Set problem:
Copy the items below word for word, from the first line through the line that contains "(x=305, y=368)", and leave out the pictures.

Exercise data:
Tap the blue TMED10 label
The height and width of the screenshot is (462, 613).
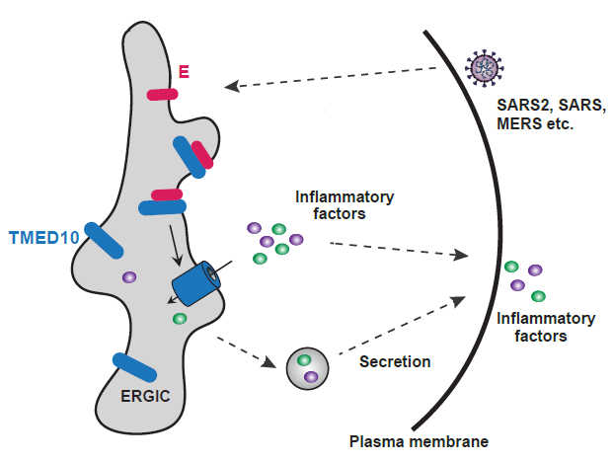(x=43, y=238)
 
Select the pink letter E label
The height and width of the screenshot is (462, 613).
(x=184, y=71)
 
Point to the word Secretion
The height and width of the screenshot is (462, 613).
(x=394, y=361)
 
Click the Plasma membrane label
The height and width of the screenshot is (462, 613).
(x=419, y=440)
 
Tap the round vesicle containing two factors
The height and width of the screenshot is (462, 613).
(x=305, y=368)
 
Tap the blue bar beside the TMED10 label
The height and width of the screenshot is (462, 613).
(x=103, y=241)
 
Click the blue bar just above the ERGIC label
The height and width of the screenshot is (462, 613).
(x=134, y=366)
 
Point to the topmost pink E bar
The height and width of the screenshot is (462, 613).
(x=162, y=94)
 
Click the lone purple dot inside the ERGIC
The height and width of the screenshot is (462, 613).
(x=128, y=278)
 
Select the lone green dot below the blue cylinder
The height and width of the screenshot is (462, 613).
(x=180, y=319)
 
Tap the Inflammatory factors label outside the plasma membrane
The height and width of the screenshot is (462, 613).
(x=546, y=327)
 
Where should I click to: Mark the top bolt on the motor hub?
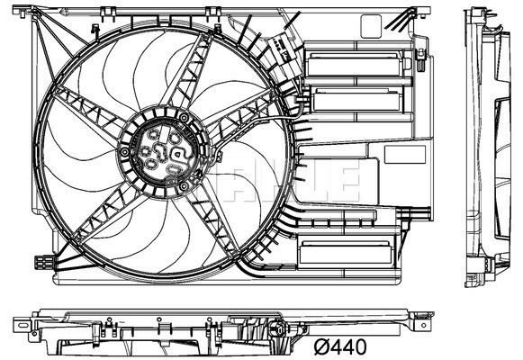[185, 117]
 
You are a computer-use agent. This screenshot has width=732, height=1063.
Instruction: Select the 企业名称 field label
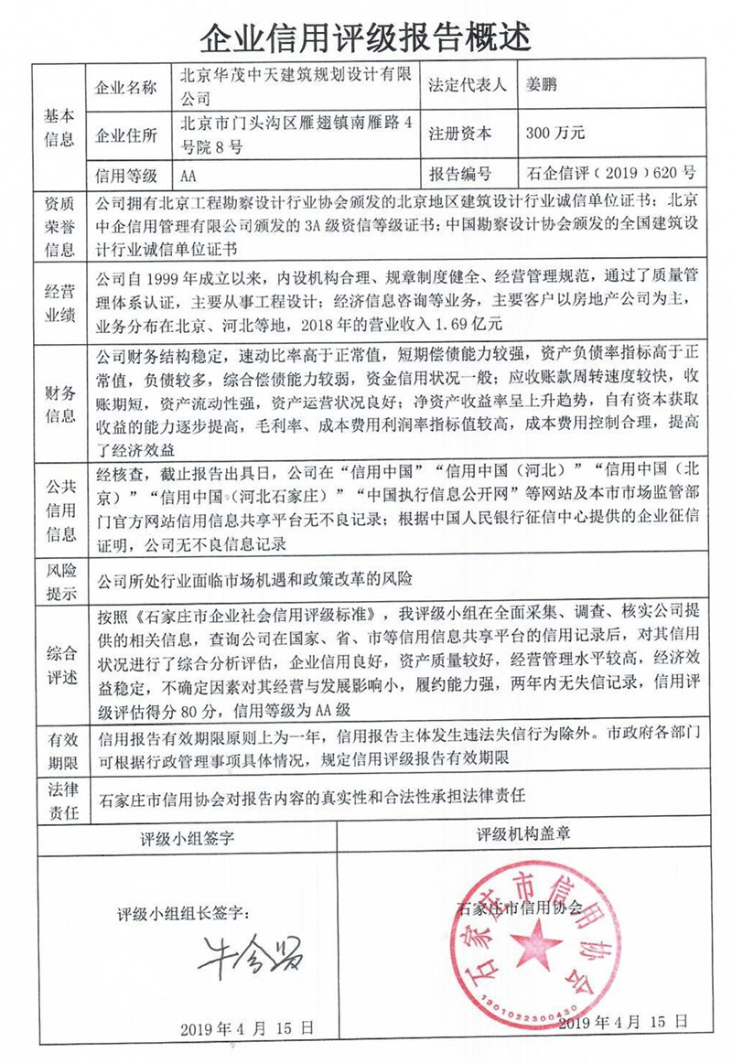click(127, 89)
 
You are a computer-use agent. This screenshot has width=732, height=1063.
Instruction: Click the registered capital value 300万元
click(554, 134)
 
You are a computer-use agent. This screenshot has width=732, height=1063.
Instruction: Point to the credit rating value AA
click(190, 175)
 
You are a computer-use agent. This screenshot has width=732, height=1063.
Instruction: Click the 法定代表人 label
click(467, 88)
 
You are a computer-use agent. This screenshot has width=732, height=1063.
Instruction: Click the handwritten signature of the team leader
click(252, 952)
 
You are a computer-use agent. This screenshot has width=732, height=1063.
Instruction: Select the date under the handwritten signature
click(249, 1026)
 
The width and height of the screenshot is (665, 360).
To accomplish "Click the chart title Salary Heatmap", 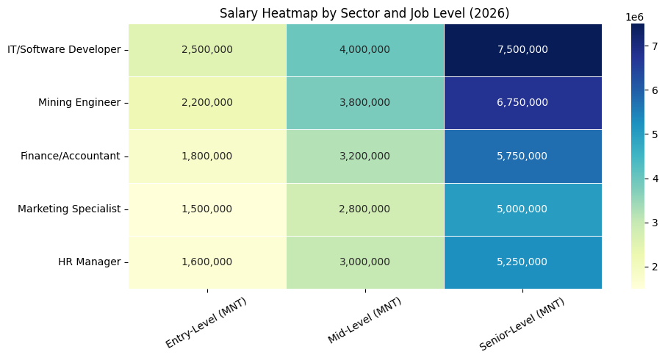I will coord(364,13).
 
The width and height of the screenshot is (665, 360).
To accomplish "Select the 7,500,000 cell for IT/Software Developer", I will coord(522,49).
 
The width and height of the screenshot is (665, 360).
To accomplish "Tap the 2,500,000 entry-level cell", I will coord(207,49).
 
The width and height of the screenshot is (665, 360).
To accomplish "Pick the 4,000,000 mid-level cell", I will coord(364,49).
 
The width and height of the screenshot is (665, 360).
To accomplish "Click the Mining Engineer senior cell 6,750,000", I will coord(522,103).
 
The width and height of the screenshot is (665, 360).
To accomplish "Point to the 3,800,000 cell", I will coord(364,103).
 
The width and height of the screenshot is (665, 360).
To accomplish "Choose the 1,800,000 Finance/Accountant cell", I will coord(207,156).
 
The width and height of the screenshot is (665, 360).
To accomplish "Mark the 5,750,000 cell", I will coord(522,156).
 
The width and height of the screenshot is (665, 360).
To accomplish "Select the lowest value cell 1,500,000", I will coord(207,209).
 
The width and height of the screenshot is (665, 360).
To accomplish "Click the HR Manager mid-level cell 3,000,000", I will coord(364,262).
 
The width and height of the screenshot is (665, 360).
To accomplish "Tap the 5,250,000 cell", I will coord(522,262).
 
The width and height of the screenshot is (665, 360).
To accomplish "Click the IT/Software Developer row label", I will coord(64,49).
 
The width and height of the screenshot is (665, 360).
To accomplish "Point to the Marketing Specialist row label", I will coord(69,209).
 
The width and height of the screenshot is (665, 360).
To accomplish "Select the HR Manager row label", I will coord(89,262).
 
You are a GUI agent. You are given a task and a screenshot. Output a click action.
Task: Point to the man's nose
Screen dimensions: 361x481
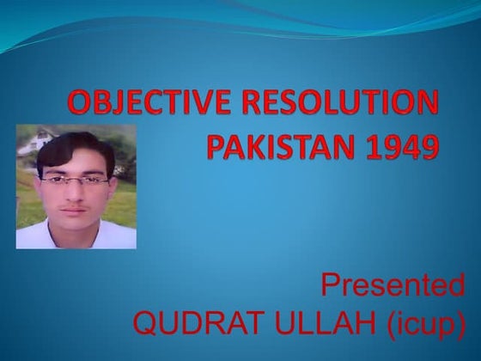tap(75, 193)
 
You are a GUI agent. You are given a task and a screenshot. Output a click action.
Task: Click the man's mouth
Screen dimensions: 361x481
tap(76, 209)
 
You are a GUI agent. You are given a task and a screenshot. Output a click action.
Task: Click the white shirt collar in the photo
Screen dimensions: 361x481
tap(60, 232)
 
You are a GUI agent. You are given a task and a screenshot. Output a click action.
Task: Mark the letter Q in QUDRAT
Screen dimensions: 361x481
tap(148, 325)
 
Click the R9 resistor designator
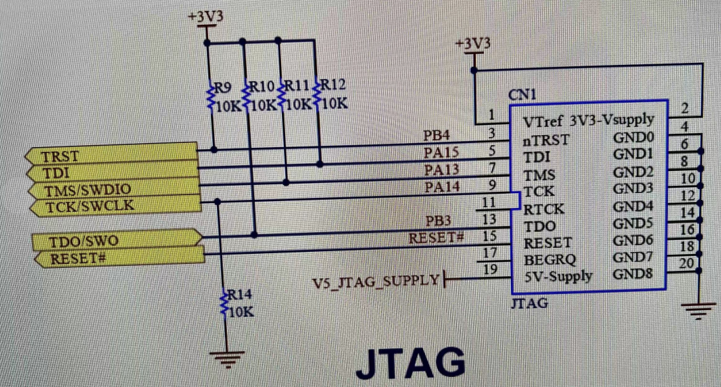point(223,88)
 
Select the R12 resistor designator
point(333,86)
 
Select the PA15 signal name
point(441,153)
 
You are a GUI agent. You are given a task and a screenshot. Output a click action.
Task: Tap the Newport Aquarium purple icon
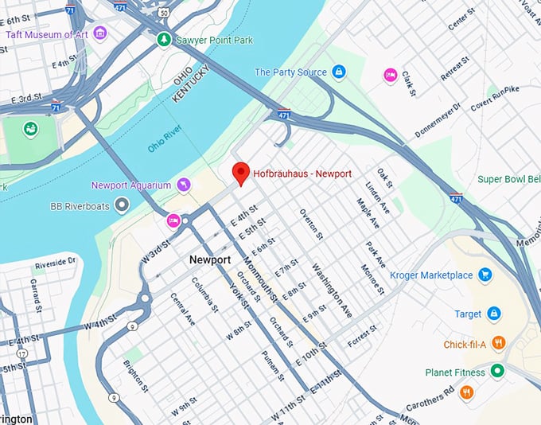point(184,185)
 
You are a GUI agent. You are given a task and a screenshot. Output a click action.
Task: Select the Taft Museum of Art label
point(46,33)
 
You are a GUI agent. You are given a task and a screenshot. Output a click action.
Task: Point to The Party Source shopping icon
point(339,72)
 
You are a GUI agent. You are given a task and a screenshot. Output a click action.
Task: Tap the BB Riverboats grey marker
point(122,206)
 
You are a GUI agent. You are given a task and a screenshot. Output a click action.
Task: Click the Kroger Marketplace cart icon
point(485,275)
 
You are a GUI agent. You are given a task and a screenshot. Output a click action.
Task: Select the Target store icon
point(493,314)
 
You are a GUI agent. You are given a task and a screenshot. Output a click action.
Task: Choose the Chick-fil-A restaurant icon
point(499,343)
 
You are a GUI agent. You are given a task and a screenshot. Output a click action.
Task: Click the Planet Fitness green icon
point(497,371)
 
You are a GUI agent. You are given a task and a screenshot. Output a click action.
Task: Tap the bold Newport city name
point(210,260)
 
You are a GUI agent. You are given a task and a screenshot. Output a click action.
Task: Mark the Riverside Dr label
point(55,261)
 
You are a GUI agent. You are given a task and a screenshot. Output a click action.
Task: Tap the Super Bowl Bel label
point(508,179)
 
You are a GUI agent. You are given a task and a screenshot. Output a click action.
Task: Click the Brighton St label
point(135,376)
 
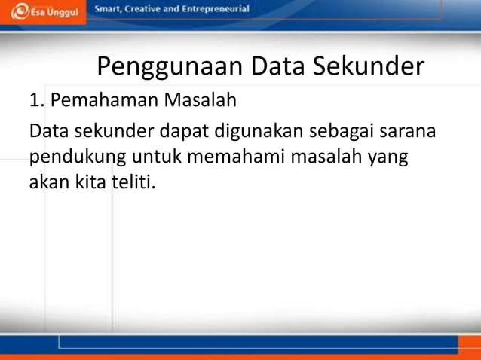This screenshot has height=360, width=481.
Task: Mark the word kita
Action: tap(88, 182)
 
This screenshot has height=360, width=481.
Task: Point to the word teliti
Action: tap(135, 182)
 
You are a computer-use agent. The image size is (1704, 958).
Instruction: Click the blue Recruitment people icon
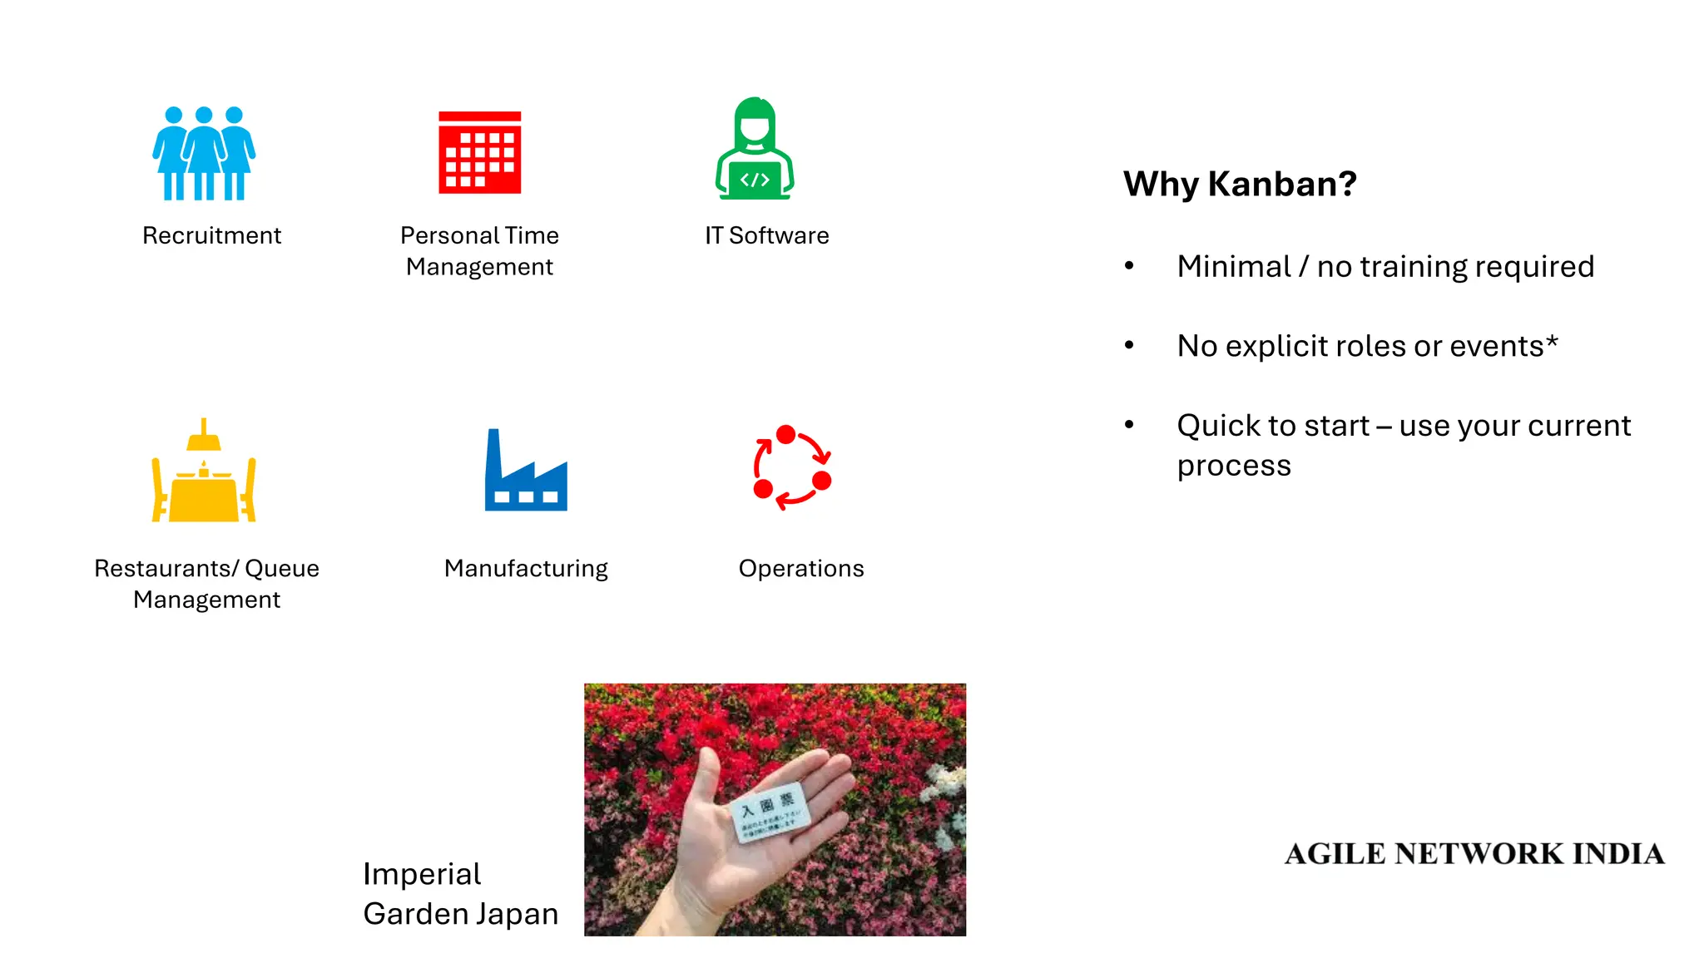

Correct answer:
Tap the blue TMED10 label
The height and width of the screenshot is (462, 613).
(x=43, y=238)
 
Select the pink letter E label
The height and width of the screenshot is (462, 613).
(x=184, y=71)
 
Point to the word Secretion
The height and width of the screenshot is (462, 613).
(x=394, y=361)
 
Click the Plasma membrane label
The height and width of the screenshot is (462, 613).
(x=419, y=440)
 
Tap the round vesicle containing two factors
The height and width of the screenshot is (462, 613).
(x=305, y=368)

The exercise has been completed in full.